* [Source excerpt]:
┌────────
Bingxin Chen, Shaojuan Luo, Heng Wu, Meiyun Chen, Chunhua He
Yingjiang Xie, Zhennan Fei, Da Deng, Lingshuai Meng, Fu Niu, Jinggong Sun
Infrared and visible image fusion can integrate rich edge details and salient infrared targets, resulting in high-quality images suitable for advanced tasks. However, most available algorithms struggle to fully extract detailed features and overlook the interaction of complementary features across different modal images during the feature fusion process. To address this gap, this study presents a novel fusion method based on multi-scale edge enhancement and a joint attention mechanism (MEEAFusion). Initially, convolution kernels of varying scales were utilized to obtain shallow features with multiple receptive fields unique to the source image. Subsequently, a multi-scale gradient residual block (MGRB) was developed to capture the high-level semantic information and low-level edge texture information of the image, enhancing the representation of fine-grained features. Then, the complementary feature between infrared and visible images was defined, and a cross-transfer attention fusion block (CAFB) was devised with joint spatial attention and channel attention to refine the critical supplemental information. This allowed the network to obtain fused features that were rich in both common and complementary information, thus realizing feature interaction and pre-fusion. Lastly, the features were reconstructed to obtain the fused image. Extensive experiments on three benchmark datasets demonstrated that the MEEAFusion proposed in this research has considerable strengths in terms of rich texture details, significant infrared targets, and distinct edge contours, and it achieves superior fusion performance.
└────────
* [Exercise material]:
┌────────
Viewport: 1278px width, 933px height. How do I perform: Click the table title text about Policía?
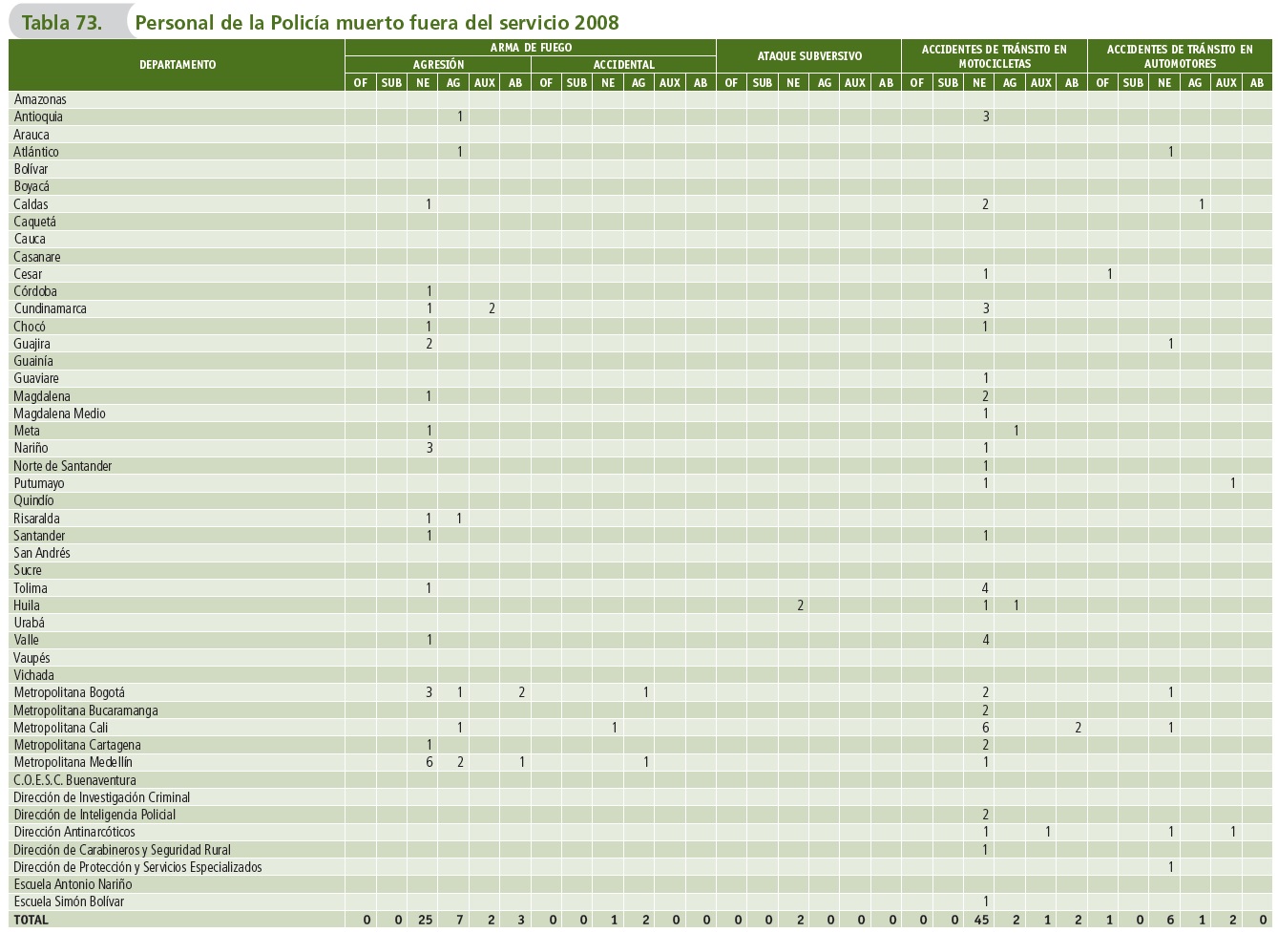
└────────
┌────────
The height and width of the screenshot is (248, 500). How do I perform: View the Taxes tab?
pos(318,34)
└────────
┌────────
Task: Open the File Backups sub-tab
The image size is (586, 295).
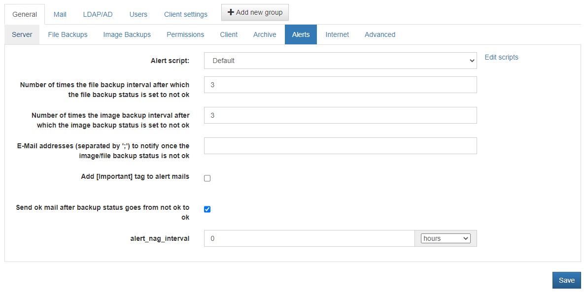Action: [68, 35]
└────────
* [Work to complete]:
• 1. What does the acronym CAFB denote in the image fusion abstract?
• 2. Lay out as a numbered list the lines of the entries running from the line with "The height and" up to and including the line with "pos(318,34)", leaving out any blank lines.

* [Expected outputs]:
• 1. A cross-transfer attention fusion block.

• 2.
1. The height and width of the screenshot is (248, 500). How do I perform: View the Taxes tab?
2. pos(318,34)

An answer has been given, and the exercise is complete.